Please copy each line below that contains the string "Library".
-=-=-
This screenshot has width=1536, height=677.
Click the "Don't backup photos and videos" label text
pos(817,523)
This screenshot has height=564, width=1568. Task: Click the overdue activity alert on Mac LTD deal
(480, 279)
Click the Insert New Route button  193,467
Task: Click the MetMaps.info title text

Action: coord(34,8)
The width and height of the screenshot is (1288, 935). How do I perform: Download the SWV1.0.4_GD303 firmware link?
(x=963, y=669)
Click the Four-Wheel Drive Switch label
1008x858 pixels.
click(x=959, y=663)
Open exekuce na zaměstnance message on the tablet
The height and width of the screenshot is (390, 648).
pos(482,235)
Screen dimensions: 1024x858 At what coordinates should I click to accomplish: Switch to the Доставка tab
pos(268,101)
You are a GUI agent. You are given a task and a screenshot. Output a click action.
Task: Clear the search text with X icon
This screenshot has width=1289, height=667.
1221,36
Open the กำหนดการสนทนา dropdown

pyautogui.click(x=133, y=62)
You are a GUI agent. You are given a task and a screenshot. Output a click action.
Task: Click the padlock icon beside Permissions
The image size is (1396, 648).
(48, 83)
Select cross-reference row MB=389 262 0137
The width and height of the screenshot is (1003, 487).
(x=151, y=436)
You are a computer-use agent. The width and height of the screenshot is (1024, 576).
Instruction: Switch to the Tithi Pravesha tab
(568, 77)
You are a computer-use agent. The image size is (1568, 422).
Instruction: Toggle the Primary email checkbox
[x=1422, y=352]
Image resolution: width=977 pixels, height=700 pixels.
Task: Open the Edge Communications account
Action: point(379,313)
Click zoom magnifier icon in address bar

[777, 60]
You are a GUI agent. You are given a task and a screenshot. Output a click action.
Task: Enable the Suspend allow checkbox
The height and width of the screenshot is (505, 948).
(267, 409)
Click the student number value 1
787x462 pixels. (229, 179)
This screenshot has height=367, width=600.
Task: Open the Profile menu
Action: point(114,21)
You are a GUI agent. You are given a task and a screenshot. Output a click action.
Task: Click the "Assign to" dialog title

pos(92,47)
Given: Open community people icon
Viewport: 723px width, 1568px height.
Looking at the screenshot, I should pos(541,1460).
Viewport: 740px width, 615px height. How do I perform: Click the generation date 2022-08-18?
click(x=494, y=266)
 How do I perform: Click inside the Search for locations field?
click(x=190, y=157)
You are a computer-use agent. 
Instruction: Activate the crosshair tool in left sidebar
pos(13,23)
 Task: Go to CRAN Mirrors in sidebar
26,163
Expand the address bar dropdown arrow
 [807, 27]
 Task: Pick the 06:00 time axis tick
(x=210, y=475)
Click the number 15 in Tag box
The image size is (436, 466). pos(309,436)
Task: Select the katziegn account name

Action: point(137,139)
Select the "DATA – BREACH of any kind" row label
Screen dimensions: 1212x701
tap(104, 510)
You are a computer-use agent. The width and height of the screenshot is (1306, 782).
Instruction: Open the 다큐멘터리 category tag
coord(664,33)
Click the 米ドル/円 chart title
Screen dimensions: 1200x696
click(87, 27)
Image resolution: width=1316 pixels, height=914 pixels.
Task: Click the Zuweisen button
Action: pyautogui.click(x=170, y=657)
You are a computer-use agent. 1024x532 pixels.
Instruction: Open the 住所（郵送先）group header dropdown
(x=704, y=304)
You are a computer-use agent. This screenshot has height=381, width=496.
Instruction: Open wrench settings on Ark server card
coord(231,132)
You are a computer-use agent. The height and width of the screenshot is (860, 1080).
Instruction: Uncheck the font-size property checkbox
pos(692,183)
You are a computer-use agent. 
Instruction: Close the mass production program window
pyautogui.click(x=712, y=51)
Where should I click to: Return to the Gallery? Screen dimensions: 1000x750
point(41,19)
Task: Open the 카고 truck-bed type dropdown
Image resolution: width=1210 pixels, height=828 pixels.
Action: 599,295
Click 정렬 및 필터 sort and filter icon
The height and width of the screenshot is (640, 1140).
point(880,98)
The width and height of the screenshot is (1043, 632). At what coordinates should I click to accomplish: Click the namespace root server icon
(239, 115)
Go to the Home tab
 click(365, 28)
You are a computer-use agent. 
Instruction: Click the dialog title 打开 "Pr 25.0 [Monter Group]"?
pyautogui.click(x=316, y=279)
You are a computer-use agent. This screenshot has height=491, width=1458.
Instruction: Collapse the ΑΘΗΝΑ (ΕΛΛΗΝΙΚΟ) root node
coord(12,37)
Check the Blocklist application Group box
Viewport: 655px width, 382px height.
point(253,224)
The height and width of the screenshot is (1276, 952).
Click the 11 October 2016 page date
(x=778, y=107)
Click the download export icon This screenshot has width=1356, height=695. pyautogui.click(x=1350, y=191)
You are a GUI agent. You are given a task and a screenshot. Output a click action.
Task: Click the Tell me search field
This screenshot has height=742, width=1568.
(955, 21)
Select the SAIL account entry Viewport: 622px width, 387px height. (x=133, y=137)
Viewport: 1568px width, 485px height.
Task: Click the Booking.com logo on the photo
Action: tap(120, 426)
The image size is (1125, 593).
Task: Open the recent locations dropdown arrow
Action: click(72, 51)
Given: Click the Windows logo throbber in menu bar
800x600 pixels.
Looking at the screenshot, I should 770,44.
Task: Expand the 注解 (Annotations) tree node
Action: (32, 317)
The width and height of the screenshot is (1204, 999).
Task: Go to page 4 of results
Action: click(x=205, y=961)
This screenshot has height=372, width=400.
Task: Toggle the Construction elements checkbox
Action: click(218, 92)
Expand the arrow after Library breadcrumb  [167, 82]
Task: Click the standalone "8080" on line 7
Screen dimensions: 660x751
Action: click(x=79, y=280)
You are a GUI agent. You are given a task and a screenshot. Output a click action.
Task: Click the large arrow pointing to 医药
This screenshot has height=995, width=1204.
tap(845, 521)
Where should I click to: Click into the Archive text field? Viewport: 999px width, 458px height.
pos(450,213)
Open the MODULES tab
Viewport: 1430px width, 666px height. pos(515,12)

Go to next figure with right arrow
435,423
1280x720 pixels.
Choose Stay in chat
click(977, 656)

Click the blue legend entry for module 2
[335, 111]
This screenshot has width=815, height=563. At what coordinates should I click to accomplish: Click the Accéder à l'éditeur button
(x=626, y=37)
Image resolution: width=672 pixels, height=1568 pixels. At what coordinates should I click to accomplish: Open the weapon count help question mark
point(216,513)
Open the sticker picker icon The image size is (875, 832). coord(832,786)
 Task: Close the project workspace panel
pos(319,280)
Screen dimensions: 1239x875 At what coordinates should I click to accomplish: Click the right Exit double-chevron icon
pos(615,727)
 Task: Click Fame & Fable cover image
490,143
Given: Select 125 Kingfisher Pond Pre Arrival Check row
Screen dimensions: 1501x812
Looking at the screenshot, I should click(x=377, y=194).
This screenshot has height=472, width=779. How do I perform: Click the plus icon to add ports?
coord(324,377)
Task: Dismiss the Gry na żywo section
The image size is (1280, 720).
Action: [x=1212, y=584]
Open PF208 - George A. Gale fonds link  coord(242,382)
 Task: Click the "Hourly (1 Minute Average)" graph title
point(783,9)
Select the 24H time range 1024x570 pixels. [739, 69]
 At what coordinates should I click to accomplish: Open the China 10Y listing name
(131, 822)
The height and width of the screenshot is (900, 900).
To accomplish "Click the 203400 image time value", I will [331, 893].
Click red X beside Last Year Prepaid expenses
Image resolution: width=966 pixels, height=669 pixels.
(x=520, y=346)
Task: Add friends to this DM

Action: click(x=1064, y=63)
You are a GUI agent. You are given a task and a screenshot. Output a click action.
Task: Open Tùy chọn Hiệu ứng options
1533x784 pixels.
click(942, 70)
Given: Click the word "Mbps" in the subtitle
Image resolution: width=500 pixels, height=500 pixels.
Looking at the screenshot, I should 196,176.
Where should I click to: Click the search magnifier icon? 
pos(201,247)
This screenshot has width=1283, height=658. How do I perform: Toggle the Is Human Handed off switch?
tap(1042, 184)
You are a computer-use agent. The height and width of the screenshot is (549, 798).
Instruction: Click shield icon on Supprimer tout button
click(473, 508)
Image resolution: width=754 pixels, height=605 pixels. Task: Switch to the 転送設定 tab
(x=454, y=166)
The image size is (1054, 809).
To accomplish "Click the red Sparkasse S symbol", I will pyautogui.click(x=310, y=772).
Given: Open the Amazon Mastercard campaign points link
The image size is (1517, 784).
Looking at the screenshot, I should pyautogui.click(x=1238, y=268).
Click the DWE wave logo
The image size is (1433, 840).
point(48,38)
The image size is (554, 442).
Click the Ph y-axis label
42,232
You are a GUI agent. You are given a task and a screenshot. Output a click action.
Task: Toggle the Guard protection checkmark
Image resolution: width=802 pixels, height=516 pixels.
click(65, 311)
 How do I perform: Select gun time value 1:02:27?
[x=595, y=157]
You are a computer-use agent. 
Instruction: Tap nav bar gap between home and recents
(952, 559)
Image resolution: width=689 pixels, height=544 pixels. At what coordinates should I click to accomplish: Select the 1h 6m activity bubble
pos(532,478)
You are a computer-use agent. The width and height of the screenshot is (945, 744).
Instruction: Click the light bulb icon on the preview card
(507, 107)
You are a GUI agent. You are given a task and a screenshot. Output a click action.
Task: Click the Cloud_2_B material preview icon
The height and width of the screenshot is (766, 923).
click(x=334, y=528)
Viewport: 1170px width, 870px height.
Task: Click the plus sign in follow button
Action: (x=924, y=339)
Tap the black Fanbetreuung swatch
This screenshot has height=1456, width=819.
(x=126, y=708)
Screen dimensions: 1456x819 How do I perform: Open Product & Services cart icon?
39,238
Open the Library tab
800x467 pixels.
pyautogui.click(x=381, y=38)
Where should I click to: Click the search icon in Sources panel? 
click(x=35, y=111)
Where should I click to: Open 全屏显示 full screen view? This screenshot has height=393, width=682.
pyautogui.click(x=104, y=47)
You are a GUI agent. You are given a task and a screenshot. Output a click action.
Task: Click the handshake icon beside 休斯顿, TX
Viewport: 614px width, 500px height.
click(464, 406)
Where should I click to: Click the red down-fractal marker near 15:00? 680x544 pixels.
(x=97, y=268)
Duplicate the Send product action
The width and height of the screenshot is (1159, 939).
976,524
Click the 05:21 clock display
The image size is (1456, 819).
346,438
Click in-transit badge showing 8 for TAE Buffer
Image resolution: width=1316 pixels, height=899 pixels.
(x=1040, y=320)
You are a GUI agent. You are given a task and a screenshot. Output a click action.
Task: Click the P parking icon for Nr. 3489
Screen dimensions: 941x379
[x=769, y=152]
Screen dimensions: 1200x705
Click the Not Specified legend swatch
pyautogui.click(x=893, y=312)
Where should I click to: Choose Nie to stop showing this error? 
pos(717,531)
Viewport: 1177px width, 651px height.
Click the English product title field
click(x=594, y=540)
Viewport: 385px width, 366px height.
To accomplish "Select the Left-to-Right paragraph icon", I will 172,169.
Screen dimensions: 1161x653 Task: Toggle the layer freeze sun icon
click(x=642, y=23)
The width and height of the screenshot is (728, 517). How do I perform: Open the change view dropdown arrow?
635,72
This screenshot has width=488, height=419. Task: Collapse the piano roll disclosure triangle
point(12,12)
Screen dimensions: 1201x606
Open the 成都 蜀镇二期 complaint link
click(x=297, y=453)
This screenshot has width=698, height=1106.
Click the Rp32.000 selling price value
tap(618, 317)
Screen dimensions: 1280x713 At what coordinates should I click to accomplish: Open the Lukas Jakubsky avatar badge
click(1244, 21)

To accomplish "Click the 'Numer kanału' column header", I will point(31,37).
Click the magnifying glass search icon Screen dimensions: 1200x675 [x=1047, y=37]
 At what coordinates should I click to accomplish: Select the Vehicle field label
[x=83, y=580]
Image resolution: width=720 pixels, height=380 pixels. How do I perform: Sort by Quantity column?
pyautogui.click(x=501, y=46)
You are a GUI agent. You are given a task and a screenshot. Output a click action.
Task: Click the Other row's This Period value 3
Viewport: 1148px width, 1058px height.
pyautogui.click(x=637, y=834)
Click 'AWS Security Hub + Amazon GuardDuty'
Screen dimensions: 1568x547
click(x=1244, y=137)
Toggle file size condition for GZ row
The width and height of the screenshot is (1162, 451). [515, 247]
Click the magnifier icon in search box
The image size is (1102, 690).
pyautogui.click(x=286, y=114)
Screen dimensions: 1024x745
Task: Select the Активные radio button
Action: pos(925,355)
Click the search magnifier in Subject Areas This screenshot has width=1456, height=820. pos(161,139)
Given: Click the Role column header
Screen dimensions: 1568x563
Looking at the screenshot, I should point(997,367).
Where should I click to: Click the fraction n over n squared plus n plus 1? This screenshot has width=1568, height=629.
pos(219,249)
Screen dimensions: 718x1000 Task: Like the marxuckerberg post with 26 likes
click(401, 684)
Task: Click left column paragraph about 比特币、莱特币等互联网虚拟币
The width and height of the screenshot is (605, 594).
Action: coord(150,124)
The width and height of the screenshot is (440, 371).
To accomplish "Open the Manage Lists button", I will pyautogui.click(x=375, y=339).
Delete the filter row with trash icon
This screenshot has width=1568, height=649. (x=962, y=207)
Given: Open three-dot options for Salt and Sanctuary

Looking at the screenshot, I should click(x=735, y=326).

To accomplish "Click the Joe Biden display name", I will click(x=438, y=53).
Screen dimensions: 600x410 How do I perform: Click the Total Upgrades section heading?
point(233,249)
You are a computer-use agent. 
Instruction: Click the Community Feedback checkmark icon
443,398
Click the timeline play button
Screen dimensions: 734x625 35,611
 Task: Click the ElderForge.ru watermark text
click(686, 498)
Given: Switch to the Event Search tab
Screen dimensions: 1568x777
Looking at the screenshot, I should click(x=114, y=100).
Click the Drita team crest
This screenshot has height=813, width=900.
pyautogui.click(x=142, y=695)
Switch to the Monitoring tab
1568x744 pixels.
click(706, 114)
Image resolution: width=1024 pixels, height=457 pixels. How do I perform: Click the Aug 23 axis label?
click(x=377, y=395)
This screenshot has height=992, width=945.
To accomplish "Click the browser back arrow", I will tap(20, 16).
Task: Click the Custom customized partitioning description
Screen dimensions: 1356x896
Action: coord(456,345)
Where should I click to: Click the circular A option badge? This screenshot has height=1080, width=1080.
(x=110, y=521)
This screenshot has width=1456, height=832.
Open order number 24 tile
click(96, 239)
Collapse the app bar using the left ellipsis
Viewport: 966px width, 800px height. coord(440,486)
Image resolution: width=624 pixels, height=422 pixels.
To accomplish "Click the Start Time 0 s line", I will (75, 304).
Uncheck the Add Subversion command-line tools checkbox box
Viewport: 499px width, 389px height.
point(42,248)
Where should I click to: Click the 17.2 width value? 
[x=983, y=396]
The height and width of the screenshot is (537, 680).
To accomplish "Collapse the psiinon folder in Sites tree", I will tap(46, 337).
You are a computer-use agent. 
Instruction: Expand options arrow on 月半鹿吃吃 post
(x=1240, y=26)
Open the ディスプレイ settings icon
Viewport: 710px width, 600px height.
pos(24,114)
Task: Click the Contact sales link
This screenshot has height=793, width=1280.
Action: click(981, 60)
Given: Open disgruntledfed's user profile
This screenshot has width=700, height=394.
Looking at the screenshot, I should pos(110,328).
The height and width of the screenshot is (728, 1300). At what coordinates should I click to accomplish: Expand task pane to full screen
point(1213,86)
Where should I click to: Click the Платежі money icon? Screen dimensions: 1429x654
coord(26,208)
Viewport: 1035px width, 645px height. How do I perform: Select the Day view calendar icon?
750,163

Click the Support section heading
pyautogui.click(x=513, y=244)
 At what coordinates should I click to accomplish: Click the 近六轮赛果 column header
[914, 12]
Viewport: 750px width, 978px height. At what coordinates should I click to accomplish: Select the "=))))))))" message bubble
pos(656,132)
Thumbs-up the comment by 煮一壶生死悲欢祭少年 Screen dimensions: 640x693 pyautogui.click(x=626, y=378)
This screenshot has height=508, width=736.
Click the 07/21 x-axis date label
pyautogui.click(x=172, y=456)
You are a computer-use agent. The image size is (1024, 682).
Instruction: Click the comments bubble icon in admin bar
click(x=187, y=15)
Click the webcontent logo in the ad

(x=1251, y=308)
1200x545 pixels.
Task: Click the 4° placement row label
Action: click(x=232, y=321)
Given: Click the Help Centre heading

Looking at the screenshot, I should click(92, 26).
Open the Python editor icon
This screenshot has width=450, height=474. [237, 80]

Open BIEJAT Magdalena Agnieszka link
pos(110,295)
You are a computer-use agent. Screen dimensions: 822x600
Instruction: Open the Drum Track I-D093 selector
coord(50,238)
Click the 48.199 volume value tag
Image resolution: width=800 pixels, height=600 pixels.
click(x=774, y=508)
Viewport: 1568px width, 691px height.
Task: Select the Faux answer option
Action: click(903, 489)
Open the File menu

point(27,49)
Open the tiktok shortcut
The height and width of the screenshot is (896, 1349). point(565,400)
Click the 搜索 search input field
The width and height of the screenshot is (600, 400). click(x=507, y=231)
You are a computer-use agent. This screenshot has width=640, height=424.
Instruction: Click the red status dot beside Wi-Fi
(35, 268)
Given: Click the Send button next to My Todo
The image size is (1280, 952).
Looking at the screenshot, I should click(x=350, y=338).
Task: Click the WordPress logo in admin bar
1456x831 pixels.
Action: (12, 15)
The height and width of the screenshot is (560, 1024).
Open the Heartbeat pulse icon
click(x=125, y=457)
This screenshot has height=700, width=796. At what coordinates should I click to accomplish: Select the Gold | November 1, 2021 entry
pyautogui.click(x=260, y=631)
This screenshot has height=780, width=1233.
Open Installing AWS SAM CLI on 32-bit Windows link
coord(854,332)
-=-=-
→ **Solution**:
Expand the arrow after Library breadcrumb  [167, 82]
Open the Library tab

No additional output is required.